How Can We Be Easter People?

As I was walking Charles on this beautiful spring afternoon, I had a few quiet moments in the midst of a busy busy few months to collect my thoughts. Easter is one of my favorite holidays, and spring is one of my favorite seasons. As I think about this Easter season, I began to ponder what Easter means to me. Easter is about starting over, about second chances, and about a gracious God who gave an undeserving people, an unbelievable gift of everlasting life. As a recipient of such a blessing, I began to think about what it means to be a good steward of the life I have been give on this earth.

Implicit in the understanding that we live on this earth is an understanding that one day our time here will come to an end. I hope the end of my time on earth comes when I am many many years old with a face full of wrinkles, two hearing aids, and a handful of great grandchildren I've gotten to love on, while I am laying in bed next to me sweet sweet husband who I love a million times more than the day I met him.

As believers, we find peace and hope in that our time on earth will be followed by everlasting life in heaven. I think this is a hard promise to grab hold of sometimes. I have been very blessed in many ways. I have a hard time comprehending a day when I will be ready for my life on earth to come to a close because I find such joy in the life I have been given. I think faith allows us to believe in the promise of everlasting life when it is not something logic will quite allow us to comprehend. I think of the times in my life when I have experienced great joy. Beach trips and holidays with my family, my dad's recovery from heart surgery, graduating from college, spending a semester in Washington D.C., meeting, falling in love and marrying my husband and bringing Charles home for the first time are all experiences that top my list. My mind cannot comprehend how wonderful everlasting life must be to exceed the joy I have felt in those moments. Yet this is what God promises for his followers, and in that promise I find great comfort.

I pray that with the time I have been given, I will be a good steward of God's blessings. I will use my gifts and talents to glorify God. I will try to love others who I don't feel like loving in the same way God has loved me when I haven't deserved it. I pray for myself and my loved ones to live full lives. That when we near the end of our days, that we can look back on our lives and feel fulfilled, satisfied, and flat out tired from living and loving with everything we have in us.
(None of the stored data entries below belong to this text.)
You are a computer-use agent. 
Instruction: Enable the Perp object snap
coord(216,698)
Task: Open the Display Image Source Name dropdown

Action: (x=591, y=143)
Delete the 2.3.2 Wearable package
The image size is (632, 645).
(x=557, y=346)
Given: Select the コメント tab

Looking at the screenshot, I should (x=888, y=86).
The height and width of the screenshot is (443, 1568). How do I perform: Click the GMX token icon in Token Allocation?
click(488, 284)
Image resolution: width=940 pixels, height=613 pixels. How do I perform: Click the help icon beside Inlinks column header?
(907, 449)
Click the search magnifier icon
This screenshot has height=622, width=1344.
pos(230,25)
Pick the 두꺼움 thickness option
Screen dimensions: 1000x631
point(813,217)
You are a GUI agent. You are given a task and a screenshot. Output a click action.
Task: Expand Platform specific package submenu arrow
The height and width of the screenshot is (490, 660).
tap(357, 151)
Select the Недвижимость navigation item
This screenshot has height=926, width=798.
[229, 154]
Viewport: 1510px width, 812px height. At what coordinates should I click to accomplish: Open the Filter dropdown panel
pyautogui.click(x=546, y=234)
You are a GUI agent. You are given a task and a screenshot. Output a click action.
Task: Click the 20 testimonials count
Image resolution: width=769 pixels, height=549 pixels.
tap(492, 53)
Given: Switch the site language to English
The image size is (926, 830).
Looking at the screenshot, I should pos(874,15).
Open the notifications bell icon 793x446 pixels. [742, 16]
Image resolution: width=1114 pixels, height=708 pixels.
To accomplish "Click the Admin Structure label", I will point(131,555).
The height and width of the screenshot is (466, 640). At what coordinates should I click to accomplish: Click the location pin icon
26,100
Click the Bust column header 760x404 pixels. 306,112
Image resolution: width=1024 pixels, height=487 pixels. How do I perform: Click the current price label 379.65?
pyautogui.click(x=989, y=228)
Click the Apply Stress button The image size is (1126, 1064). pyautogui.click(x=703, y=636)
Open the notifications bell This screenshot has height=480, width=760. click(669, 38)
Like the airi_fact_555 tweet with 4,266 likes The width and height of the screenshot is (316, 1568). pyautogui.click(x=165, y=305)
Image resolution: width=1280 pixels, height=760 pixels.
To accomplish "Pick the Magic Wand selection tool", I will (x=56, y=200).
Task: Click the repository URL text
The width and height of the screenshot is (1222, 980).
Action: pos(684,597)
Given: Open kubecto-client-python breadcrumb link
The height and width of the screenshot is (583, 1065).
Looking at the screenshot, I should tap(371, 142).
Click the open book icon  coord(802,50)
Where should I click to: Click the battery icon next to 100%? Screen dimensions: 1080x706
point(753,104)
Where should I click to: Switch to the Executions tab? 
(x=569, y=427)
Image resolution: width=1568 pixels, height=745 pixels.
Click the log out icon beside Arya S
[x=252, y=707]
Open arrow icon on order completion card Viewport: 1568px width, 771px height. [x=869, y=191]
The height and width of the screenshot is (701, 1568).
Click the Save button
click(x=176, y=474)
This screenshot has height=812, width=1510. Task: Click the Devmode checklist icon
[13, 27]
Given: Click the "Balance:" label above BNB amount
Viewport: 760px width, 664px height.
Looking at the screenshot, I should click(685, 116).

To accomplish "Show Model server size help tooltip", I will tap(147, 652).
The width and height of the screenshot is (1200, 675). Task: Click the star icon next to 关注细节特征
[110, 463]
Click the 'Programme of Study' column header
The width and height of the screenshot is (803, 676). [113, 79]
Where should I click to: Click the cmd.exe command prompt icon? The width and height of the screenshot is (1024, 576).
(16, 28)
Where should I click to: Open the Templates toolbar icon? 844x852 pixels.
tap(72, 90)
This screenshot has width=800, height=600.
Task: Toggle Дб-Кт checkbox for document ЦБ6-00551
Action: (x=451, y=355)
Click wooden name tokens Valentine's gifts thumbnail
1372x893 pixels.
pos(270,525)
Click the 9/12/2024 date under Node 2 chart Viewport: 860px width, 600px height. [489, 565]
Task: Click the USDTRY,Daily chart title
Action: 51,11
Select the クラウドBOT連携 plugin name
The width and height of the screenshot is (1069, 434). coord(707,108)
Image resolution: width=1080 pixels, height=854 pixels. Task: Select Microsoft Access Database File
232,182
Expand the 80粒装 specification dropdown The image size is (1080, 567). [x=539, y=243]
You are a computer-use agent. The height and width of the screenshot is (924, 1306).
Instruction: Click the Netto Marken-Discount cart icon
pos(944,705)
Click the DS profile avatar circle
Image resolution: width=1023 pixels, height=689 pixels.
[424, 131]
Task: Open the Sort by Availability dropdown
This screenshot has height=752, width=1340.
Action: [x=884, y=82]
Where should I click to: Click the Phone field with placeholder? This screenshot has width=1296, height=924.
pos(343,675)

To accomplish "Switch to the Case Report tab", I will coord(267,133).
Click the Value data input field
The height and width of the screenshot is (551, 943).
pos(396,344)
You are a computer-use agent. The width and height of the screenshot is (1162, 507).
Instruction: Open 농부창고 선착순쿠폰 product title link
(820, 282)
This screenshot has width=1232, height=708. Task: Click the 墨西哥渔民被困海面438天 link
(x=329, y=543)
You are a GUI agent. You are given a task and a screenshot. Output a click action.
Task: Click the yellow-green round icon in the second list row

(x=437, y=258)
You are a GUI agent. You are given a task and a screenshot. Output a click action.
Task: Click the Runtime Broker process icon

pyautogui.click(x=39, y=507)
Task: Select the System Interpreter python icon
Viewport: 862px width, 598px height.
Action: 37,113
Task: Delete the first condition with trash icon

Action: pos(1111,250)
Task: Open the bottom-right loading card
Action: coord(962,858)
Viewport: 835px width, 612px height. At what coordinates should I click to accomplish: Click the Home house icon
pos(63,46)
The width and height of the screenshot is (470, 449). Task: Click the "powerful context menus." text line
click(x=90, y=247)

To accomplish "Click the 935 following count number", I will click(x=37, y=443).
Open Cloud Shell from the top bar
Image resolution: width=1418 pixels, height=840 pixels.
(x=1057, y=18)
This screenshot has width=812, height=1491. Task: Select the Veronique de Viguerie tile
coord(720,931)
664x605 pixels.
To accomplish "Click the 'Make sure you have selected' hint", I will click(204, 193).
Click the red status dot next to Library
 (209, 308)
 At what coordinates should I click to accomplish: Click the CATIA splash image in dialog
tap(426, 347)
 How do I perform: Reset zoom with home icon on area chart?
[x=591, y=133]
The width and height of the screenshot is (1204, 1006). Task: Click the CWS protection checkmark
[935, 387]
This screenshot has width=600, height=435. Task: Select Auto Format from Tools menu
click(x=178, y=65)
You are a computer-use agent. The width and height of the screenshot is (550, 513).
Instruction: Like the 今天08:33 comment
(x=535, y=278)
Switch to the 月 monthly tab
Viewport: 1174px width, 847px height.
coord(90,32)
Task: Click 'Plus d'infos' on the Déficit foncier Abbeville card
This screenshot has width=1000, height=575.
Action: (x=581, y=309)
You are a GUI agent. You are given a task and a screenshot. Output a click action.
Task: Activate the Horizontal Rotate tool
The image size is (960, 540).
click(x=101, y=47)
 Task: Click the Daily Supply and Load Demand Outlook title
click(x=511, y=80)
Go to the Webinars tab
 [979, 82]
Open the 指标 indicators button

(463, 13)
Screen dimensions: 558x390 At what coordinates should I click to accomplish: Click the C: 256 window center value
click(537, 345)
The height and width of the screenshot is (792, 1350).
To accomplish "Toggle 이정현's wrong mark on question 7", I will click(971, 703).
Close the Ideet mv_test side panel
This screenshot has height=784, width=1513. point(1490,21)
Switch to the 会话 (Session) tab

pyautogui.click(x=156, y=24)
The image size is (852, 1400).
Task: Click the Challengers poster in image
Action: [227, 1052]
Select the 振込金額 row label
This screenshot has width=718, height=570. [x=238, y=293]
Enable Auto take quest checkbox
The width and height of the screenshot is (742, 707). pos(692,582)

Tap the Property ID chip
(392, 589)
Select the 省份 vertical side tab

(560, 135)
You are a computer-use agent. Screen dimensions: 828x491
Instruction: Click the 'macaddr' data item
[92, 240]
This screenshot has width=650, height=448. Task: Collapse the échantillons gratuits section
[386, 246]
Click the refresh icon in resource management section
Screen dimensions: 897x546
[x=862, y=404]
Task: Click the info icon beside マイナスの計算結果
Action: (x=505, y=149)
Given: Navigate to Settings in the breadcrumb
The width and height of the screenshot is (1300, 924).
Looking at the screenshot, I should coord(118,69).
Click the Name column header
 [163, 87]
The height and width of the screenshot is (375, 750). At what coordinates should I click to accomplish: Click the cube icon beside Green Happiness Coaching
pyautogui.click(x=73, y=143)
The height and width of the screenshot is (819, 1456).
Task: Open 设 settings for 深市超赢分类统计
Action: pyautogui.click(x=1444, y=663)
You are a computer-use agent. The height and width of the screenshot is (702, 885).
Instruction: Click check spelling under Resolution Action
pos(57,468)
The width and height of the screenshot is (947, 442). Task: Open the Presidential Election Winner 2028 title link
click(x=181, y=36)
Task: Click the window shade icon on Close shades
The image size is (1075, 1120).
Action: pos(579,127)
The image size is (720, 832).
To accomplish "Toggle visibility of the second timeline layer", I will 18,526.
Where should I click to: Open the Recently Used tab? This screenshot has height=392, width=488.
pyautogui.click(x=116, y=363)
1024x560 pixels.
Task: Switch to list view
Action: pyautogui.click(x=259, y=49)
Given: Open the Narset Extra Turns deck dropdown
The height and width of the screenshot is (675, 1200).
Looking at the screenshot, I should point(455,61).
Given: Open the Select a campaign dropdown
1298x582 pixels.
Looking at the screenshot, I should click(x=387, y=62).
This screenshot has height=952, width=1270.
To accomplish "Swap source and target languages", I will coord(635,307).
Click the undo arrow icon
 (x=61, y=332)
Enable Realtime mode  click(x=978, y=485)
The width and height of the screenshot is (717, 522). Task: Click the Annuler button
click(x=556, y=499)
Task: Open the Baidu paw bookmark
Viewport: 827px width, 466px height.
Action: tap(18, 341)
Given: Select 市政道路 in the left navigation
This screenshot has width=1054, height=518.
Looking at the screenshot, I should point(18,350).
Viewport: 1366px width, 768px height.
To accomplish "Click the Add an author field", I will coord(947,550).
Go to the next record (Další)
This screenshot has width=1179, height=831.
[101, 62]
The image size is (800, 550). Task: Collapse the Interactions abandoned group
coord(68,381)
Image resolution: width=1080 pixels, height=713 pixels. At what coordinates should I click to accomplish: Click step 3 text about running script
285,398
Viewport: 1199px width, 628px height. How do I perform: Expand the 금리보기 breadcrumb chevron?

Then I began to think about death. I think people deal with knowing a loved one is dying in a myriad of ways. Two primary ways come to mind. I think many people when they learn a loved one is dying seek to surround that person with love and comfort, to keep them company, and help them know they are not alone. I think others pull away in an effort to distance themselves so the pain won't be quite as strong when the day comes that they have to say goodbye. I tend to be more of the type to want to spend as much time as possible with people I love when I know their days are few.

How different would my life be, if I loved those around me so fully and completely everyday as I seek to love them when I know we are running out of time?  I want to strive to live my life and love people every hour of every day. I want to surround those around me with love, comfort, friendship and companionship while they are living not just when they are dying. I know with certainty this is not an easy task, nor one that I will be able to execute with perfection.  To me this is how we can be Easter people living the meaning of Easter every day of the year.